Git v1.7.6.1 Release Notes
==========================

Fixes since v1.7.6
------------------

 * Various codepaths that invoked zlib deflate/inflate assumed that these
   functions can compress or uncompress more than 4GB data in one call on
   platforms with 64-bit long, which has been corrected.

 * "git unexecutable" reported that "unexecutable" was not found, even
   though the actual error was that "unexecutable" was found but did
   not have a proper she-bang line to be executed.

 * Error exits from $PAGER were silently ignored.

 * "git checkout -b <branch>" was confused when attempting to create a
   branch whose name ends with "-g" followed by hexadecimal digits,
   and refused to work.

 * "git checkout -b <branch>" sometimes wrote a bogus reflog entry,
   causing later "git checkout -" to fail.

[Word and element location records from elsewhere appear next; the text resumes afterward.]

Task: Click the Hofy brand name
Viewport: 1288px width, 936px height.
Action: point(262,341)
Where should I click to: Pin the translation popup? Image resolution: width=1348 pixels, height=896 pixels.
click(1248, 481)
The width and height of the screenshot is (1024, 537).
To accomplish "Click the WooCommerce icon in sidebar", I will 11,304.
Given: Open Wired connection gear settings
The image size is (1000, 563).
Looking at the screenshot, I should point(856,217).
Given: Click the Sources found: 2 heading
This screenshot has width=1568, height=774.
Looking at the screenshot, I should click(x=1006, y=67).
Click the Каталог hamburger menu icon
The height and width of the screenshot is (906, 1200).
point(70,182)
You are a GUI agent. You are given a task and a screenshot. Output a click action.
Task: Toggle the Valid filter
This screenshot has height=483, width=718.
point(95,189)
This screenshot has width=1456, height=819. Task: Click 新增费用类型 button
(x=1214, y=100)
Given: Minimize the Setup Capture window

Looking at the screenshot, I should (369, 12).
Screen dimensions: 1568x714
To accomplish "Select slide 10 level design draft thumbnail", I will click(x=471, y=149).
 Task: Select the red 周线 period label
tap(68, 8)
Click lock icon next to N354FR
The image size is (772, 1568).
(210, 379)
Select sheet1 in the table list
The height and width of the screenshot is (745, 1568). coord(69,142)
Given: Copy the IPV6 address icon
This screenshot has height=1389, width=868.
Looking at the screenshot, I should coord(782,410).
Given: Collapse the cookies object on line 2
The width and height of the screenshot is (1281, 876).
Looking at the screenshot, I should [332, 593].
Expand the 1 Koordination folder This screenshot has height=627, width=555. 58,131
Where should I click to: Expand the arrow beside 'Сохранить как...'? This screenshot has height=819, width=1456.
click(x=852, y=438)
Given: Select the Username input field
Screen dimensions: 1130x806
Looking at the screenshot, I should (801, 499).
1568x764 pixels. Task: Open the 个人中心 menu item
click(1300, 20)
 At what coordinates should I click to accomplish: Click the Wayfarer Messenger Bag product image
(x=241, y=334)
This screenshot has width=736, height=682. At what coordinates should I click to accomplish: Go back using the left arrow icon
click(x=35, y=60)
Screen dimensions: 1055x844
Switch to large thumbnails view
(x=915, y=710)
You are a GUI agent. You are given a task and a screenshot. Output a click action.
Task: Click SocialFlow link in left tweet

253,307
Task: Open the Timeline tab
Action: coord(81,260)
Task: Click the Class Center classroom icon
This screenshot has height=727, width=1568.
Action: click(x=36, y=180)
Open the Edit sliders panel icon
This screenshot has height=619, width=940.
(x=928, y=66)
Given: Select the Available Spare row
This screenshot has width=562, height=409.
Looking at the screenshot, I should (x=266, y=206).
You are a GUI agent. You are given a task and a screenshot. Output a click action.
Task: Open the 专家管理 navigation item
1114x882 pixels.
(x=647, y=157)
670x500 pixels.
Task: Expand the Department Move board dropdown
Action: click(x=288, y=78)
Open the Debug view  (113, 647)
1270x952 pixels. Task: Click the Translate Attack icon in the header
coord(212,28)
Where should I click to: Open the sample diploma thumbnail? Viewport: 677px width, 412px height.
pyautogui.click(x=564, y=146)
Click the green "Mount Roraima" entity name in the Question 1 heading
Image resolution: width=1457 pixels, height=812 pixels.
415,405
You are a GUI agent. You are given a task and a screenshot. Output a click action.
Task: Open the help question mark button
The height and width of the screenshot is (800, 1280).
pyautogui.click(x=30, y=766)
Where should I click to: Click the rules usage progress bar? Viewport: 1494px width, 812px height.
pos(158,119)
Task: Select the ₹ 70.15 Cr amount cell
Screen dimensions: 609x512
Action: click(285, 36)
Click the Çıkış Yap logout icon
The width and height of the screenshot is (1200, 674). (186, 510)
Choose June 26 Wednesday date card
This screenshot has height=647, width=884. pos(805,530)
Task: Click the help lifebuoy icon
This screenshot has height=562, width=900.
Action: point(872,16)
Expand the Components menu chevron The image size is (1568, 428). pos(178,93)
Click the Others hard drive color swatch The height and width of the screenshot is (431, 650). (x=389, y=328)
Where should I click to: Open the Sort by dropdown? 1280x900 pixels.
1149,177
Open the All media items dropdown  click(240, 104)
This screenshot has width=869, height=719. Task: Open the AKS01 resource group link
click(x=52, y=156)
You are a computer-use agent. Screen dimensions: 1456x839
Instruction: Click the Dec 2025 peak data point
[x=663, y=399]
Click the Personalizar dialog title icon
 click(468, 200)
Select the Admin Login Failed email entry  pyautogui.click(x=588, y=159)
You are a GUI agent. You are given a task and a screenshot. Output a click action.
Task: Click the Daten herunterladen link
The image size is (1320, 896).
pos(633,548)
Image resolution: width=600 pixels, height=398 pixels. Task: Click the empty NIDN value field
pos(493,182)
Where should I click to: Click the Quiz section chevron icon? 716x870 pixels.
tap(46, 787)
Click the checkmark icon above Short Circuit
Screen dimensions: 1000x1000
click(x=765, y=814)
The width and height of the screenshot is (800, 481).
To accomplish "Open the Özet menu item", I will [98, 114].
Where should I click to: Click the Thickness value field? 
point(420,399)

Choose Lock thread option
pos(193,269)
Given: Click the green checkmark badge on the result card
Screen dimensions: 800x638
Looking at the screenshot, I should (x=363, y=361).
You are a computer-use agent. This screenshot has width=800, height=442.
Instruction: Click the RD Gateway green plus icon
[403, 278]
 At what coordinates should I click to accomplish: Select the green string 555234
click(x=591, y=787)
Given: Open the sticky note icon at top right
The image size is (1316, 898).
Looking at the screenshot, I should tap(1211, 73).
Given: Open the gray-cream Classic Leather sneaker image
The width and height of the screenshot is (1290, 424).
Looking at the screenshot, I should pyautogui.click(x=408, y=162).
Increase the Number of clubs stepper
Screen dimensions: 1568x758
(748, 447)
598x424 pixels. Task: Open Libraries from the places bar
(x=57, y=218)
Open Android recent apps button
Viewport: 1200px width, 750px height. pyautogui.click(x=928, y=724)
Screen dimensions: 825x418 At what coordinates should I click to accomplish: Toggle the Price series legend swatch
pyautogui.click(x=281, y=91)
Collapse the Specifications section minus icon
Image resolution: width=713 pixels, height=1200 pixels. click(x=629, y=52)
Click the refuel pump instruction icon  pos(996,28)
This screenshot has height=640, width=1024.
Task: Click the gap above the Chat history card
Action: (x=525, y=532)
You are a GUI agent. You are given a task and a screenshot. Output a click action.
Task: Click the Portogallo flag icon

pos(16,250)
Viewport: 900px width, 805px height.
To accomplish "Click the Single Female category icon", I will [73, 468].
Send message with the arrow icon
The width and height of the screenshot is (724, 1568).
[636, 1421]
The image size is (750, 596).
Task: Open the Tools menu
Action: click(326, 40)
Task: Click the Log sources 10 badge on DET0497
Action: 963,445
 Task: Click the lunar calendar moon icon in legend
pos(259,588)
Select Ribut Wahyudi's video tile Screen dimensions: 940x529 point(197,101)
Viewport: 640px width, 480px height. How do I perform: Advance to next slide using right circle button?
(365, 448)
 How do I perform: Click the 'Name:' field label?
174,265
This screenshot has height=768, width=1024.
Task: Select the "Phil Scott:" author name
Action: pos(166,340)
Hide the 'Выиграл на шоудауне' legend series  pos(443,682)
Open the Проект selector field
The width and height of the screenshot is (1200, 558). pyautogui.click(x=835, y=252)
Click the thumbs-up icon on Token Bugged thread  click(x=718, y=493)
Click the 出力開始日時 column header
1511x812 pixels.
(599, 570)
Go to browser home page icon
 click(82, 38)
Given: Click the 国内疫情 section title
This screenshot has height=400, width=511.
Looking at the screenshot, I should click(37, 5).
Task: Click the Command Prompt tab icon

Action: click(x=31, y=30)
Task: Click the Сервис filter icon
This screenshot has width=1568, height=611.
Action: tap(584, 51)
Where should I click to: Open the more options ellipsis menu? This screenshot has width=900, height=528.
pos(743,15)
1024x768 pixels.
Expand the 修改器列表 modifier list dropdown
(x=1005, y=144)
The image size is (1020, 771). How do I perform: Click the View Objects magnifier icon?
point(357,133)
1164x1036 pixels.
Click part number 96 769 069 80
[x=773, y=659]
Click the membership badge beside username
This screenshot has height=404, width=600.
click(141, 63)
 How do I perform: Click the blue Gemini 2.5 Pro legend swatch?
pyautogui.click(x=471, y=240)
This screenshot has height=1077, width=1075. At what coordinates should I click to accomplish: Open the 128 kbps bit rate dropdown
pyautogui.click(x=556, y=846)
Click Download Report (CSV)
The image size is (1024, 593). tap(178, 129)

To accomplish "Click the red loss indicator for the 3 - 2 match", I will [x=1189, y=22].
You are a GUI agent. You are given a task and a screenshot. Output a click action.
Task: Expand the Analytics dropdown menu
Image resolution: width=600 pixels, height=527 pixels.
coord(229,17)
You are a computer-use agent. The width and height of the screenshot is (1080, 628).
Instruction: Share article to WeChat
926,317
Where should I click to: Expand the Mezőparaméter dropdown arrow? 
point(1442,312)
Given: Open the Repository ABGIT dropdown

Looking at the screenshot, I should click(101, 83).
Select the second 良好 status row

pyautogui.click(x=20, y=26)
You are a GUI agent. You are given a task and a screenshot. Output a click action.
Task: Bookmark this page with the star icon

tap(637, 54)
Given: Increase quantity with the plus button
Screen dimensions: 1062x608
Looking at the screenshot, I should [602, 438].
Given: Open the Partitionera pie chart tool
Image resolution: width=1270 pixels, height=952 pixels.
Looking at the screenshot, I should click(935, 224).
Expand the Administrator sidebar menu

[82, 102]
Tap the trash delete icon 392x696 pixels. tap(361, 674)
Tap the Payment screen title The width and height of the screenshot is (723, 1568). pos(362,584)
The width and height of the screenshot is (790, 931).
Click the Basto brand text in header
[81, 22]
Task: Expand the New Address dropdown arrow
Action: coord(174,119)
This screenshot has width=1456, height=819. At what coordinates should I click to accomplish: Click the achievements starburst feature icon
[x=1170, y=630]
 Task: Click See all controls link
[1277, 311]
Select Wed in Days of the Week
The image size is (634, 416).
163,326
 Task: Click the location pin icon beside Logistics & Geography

 * "git diff --cc" learned to correctly ignore binary files.

 * "git diff -c/--cc" mishandled a deletion that resolves a conflict, and
   looked in the working tree instead.

 * "git fast-export" forgot to quote pathnames with unsafe characters
   in its output.

 * "git fetch" over smart-http transport used to abort when the
   repository was updated between the initial connection and the
   subsequent object transfer.

 * "git fetch" did not recurse into submodules in subdirectories.

 * "git ls-tree" did not error out when asked to show a corrupt tree.

 * "git pull" without any argument left an extra whitespace after the
   command name in its reflog.

 * "git push --quiet" was not really quiet.

 * "git rebase -i -p" incorrectly dropped commits from side branches.

 * "git reset [<commit>] paths..." did not reset the index entry correctly
   for unmerged paths.

 * "git submodule add" did not allow a relative repository path when
   the superproject did not have any default remote url.

 * "git submodule foreach" failed to correctly give the standard input to
   the user-supplied command it invoked.

 * submodules that the user has never showed interest in by running
   "git submodule init" was incorrectly marked as interesting by "git
   submodule sync".

 * "git submodule update --quiet" was not really quiet.

  * "git tag -l <glob>..." did not take multiple glob patterns from the
   command line.

Wednesday, August 17, 2011

Didn't I already say I am no longer a youngster?

Now the k.org machine(s) seem to be getting updated, it is time for me to update a set of VMs I keep to build-test Git and cut RPM packages for their use.

Prepared an empty VM and installed FC14 (last time I somehow got an impression that they only use odd-numbered releases at k.org, so I had a spare FC15 prepared and have been practicing RPM generation on it, although I never deployed the packages anywhere).

  • Chose "Software Development" target (earlier in the day I tried "Minimum" but I had too many troubles configuring it);
  • Use fixed network configuration - make it available at boot and for everybody to prevent network manager from getting in the way;
  • Add myself as a user, with UID/GID that match what I use on the main machine;
  • Added entries for /home and /git NFS mountpoints in /etc/fstab, like so:
    mothership:/home /home nfs defaults,noatime 0 0
    mothership:/git /git nfs defaults,noatime 0 0
  • Disabled SELinux by editing /etc/sysconfig/selinux and saying SELINUX=disabled there;
  • Disabled X by editing /etc/inittab and saying id:3:initdefault: there.
That got me a basic working environment. It seems that it went a lot smoother than FC15 which I wrote about earlier. Then added:
  • screen
  • redhat-lsb (needed for /usr/bin/lsb_release)
It wants to use ccache and wants to put temporary in $HOME! Sheesh - caching over NFS? With this:

 $ yum remove ccache.i686

regular build starts working. Documentation build needs a few more packages:
  • asciidoc
  • xmlto
I choose not to install perl-SVN-Simple package so that I don't have to spend time running the git-svn tests on this VM.